* _TEXTE PROPOSÉ_
::::::
En ce début d’année, trois des onze Zones à faibles émissions ayant déjà mis en place des mesures de restriction de circulation ont durci leurs règles. L’occasion pour notre association de faire un point sur le nombre de véhicules concernés et sur les dérogations dont une toute petite partie des conducteurs pourront bénéficier… Pour les autres, on s’oriente comme prévu vers un passage dans le broyeur de la machine administrative. Une scandaleuse négation de notre liberté de circulation.
À Toulouse, ce sont près de 48 000 voitures particulières à vignette Crit’Air 4, 5 et non classées qui viennent rejoindre les utilitaires et poids lourds déjà bannis, en ce 1er janvier 2023. À Reims non plus, on ne veut désormais plus des Crit’Air 4, quelle que soit la catégorie de véhicules. Soit près de 14 000 conducteurs privés de volant... À Nice, ils sont presque 16 000 (voitures et utilitaires Crit’Air 5 et poids-lourds Crit’Air 4 et 5). Selon nos calculs, réactualisés tous les trimestres, près de 610 000 n’ont désormais plus droit de « cité », sans mauvais jeu de mots.
Si les Zones à faibles émissions (ZFE) vous sont encore peu familières, nous vous invitons à découvrir notre dernier article « bilan », qui date de septembre 2022 et contient de nombreux liens vers toutes les explications et tous les éclaircissements dont vous aurez besoin pour saisir l’enjeu du sujet.
Cette mise à jour de notre carte des ZFE nous offre l’occasion de nous pencher sur les dérogations, qui ajoutent plus de confusion à une mesure à laquelle à peine 40 % des Français comprennent quelque chose… et encore.
Aux dix-neuf dérogations nationales (véhicules de police, de gendarmerie, de pompiers, ambulances, voitures portant la carte « mobilité inclusion » …) autorisant la circulation des véhicules dont la vignette Crit’Air ne répond pas aux exigences des Zones à faibles émissions (ZFE), s’ajoutent donc désormais de longues listes d’exceptions locales.
::::::
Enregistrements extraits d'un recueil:

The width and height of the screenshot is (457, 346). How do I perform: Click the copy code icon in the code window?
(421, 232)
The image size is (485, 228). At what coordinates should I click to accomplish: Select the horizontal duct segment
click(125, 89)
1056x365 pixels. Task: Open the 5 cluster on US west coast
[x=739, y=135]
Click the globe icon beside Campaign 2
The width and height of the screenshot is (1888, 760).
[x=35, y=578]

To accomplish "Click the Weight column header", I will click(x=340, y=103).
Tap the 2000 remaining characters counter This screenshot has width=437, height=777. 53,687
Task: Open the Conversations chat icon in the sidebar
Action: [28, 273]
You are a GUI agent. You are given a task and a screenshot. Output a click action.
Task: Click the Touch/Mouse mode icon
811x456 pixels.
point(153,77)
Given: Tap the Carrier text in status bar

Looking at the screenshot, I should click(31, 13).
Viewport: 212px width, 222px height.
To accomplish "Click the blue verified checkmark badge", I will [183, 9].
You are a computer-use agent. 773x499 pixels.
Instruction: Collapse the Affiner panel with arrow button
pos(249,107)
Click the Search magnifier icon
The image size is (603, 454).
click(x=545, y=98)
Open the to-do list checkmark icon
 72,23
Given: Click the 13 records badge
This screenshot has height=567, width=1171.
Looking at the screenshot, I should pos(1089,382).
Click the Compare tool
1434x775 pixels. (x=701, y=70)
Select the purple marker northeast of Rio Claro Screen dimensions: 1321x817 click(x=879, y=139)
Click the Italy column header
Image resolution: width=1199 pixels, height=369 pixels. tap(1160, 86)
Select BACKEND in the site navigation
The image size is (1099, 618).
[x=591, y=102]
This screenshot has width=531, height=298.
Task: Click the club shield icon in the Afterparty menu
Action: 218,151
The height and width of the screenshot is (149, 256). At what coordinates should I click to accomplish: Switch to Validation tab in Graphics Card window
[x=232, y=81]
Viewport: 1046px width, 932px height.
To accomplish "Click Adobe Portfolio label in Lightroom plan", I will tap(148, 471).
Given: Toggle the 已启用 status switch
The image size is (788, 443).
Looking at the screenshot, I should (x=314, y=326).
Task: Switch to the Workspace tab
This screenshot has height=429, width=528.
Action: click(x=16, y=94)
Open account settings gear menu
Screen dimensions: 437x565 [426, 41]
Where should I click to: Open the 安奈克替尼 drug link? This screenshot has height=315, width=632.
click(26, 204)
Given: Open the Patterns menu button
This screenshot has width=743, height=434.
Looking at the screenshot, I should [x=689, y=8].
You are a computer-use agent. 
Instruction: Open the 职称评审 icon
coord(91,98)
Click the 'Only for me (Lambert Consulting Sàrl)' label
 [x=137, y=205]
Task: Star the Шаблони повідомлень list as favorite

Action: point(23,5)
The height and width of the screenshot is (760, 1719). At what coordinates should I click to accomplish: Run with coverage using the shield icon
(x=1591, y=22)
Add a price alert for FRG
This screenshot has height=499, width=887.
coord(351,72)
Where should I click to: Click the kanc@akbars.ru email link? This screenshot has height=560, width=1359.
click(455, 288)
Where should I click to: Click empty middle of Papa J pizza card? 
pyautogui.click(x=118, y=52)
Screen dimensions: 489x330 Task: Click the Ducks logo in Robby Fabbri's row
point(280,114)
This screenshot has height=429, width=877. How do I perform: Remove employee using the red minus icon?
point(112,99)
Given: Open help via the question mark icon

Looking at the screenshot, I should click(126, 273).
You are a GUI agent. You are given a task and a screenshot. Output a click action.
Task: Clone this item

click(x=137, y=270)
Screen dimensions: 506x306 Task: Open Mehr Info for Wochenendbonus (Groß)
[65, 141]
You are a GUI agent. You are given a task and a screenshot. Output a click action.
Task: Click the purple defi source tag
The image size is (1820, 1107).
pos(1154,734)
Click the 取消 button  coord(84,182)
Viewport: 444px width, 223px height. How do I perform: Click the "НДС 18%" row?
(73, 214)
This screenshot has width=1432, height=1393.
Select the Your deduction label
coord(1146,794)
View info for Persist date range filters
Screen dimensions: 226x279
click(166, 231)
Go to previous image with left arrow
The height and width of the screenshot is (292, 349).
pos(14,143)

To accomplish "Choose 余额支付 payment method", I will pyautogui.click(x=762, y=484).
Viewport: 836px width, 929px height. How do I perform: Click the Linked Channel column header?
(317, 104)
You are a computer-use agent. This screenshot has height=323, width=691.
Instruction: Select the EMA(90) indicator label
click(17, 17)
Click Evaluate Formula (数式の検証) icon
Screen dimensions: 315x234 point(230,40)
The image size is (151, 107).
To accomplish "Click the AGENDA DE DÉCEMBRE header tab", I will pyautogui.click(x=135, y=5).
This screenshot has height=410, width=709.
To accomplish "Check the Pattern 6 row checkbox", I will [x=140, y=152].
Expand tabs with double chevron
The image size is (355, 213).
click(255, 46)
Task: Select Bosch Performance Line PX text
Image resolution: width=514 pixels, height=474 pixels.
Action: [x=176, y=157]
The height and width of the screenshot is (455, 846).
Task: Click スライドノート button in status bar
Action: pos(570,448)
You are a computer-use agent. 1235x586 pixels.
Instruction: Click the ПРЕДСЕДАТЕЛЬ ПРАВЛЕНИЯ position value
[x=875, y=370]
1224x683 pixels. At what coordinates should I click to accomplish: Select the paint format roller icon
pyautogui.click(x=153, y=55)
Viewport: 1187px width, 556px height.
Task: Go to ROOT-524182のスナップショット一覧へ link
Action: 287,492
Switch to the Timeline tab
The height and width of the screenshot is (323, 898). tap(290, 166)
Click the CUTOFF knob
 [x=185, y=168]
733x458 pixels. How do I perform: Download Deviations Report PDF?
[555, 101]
::::::
* _CONSIGNES DE L'EXERCICE_
1. D'après le texte sur les zones à faibles émissions, combien de voitures particulières sont concernées à Toulouse au 1er janvier 2023 ?
2. Restituez à l'identique les lignes des enregistrements, depuis leur début jusqu'à la ligne contenant « [x=739, y=135] », celle-ci comprise.
Le texte et les enregistrements constituent deux documents indépendants l'un de l'autre.

* _CORRIGÉ DES TÂCHES_
1. Près de 48 000 voitures particulières à vignette Crit'Air 4, 5 et non classées.

2.
The width and height of the screenshot is (457, 346). How do I perform: Click the copy code icon in the code window?
(421, 232)
The image size is (485, 228). At what coordinates should I click to accomplish: Select the horizontal duct segment
click(125, 89)
1056x365 pixels. Task: Open the 5 cluster on US west coast
[x=739, y=135]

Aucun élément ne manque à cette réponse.